● **Task objective**
Repeat the rows below word for word, from the very first line through the line containing "Click the @Service", including both of those lines.

________________

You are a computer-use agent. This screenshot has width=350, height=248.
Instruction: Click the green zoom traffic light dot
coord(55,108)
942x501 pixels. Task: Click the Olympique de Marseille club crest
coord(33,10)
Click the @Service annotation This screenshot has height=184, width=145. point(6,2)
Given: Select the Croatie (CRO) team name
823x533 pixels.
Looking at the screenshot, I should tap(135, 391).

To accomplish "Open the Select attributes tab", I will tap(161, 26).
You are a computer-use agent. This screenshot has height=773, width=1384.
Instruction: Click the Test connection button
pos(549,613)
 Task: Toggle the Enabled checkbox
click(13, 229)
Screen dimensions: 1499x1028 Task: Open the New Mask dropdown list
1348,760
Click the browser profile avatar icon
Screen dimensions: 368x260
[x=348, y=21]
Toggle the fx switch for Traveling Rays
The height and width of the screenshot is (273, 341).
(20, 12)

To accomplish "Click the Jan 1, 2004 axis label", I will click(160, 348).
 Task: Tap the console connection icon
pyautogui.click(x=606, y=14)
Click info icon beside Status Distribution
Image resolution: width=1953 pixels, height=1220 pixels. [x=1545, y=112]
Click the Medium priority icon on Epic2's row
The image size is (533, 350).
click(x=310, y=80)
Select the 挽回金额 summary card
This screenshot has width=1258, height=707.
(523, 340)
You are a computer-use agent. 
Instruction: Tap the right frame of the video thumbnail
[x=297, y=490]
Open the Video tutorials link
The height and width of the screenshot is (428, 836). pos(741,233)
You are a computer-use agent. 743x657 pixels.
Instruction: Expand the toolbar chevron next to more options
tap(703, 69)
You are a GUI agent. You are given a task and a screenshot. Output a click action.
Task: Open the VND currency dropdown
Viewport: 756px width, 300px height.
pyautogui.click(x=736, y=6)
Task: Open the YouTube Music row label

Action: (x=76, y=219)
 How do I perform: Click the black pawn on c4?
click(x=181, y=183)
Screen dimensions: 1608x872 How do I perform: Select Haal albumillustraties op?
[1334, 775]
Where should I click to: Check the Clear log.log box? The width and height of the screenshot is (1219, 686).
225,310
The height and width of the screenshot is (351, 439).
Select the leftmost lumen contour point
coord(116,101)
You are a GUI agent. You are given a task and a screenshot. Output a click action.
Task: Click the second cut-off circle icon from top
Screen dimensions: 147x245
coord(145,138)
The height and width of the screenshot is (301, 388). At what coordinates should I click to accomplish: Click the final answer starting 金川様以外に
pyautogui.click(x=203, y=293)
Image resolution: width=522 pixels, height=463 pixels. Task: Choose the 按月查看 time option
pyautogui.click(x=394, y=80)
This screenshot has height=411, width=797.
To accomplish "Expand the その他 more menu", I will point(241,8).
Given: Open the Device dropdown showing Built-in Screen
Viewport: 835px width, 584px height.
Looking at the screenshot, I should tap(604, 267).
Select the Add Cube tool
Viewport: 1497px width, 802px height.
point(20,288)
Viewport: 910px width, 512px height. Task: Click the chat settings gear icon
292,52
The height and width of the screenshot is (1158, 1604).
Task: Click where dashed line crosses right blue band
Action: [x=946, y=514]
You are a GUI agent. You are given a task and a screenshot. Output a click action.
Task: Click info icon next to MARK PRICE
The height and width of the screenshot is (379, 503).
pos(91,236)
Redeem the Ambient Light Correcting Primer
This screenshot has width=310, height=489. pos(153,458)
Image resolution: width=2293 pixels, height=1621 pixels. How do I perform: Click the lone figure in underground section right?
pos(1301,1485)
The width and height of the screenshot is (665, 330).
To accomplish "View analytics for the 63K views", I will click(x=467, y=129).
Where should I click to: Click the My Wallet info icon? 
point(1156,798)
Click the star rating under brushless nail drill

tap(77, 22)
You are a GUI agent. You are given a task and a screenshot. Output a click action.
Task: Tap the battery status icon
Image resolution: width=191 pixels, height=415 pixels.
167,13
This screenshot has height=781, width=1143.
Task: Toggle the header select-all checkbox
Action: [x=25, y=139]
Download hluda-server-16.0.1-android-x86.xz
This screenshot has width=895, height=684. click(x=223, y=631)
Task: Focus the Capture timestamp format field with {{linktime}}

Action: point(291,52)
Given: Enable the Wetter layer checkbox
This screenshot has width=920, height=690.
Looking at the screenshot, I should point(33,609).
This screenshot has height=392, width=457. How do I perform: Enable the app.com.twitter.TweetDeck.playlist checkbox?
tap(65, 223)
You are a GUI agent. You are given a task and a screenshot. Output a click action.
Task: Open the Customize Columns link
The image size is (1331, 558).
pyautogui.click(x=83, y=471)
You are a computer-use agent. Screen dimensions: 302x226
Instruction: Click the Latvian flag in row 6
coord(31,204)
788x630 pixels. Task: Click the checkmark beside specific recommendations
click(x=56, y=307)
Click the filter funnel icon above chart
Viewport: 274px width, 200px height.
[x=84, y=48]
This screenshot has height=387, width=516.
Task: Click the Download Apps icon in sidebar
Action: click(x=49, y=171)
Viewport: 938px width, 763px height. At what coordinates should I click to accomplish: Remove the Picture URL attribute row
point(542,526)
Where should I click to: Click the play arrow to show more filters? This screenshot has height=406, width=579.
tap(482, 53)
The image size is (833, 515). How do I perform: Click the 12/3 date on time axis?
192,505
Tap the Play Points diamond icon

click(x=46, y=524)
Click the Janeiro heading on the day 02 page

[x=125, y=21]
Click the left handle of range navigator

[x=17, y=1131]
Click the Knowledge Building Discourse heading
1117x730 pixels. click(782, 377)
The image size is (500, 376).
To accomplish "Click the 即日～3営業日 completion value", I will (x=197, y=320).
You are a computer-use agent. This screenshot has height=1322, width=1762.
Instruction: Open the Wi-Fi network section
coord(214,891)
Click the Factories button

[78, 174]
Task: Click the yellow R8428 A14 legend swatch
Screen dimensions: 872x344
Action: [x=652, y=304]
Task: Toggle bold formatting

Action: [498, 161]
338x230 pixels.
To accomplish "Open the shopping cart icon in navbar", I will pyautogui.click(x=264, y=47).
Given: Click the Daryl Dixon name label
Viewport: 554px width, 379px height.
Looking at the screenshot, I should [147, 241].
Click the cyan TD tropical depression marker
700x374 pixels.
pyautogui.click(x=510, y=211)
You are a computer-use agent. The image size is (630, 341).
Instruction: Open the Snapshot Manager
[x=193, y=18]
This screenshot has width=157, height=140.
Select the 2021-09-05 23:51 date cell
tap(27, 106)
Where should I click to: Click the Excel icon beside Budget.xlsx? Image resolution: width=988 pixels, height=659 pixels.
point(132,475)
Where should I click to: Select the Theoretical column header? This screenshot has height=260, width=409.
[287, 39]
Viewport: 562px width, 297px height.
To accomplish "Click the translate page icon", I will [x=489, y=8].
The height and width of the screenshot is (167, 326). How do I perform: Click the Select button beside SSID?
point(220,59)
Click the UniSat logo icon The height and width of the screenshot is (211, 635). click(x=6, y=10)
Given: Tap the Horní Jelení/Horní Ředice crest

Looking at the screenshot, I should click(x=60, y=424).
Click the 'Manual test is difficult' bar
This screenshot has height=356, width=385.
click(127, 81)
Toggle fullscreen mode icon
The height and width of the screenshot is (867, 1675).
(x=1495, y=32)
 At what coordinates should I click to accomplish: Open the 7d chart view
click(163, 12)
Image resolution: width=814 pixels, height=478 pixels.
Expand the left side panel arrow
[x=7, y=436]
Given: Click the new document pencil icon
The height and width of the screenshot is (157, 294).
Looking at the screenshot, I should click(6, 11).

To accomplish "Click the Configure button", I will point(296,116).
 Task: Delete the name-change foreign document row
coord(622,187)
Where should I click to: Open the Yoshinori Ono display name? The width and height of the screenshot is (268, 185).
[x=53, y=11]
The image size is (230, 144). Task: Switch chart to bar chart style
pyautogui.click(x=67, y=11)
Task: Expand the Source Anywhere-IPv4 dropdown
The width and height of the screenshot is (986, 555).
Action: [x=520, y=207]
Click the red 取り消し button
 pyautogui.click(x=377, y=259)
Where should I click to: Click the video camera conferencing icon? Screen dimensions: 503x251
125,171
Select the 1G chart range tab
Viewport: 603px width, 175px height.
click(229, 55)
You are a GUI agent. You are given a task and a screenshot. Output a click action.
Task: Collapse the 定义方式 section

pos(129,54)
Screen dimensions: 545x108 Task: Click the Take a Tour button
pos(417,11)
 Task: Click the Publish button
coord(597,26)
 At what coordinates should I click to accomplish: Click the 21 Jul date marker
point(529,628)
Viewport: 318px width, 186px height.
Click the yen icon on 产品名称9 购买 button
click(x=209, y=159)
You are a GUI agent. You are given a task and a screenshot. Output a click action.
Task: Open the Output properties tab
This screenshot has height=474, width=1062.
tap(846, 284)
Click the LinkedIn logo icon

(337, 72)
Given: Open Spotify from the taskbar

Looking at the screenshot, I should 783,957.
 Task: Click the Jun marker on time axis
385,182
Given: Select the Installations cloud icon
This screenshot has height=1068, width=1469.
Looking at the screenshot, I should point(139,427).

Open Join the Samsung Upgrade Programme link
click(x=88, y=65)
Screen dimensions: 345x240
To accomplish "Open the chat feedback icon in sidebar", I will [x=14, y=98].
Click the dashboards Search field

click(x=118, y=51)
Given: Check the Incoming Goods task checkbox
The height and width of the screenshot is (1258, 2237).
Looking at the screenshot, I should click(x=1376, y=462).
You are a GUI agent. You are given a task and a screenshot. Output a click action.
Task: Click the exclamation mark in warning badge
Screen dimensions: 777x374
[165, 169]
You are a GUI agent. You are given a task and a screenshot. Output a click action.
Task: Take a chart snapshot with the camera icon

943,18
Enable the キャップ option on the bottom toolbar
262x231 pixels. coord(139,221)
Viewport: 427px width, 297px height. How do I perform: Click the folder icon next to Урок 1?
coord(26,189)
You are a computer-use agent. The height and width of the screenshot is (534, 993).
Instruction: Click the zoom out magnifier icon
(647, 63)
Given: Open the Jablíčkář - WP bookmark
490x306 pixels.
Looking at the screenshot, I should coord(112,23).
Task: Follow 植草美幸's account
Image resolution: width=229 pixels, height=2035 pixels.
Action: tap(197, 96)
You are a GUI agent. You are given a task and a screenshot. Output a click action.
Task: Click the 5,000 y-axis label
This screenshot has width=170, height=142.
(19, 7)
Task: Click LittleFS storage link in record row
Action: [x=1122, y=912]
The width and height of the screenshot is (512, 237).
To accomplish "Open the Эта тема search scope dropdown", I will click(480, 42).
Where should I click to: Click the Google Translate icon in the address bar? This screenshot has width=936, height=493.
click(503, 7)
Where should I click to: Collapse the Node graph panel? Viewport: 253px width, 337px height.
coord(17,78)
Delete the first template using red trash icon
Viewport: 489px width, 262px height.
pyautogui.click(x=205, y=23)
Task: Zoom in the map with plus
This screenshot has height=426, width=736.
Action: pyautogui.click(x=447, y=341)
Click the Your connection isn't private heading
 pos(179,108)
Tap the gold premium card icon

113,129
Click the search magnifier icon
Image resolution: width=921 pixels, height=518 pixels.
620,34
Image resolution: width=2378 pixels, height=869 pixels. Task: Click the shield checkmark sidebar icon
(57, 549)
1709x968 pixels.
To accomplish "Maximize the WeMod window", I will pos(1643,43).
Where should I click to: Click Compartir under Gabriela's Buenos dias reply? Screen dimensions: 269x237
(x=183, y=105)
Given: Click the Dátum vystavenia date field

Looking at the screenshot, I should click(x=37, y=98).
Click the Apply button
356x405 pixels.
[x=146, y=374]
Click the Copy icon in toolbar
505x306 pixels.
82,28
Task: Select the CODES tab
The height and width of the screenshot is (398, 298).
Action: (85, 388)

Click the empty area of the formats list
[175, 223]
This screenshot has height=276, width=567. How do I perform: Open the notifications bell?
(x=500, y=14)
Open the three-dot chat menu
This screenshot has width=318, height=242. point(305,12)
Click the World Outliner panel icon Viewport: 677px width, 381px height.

________________

● **Full solution**
You are a computer-use agent. This screenshot has width=350, height=248.
Instruction: Click the green zoom traffic light dot
coord(55,108)
942x501 pixels. Task: Click the Olympique de Marseille club crest
coord(33,10)
Click the @Service annotation This screenshot has height=184, width=145. point(6,2)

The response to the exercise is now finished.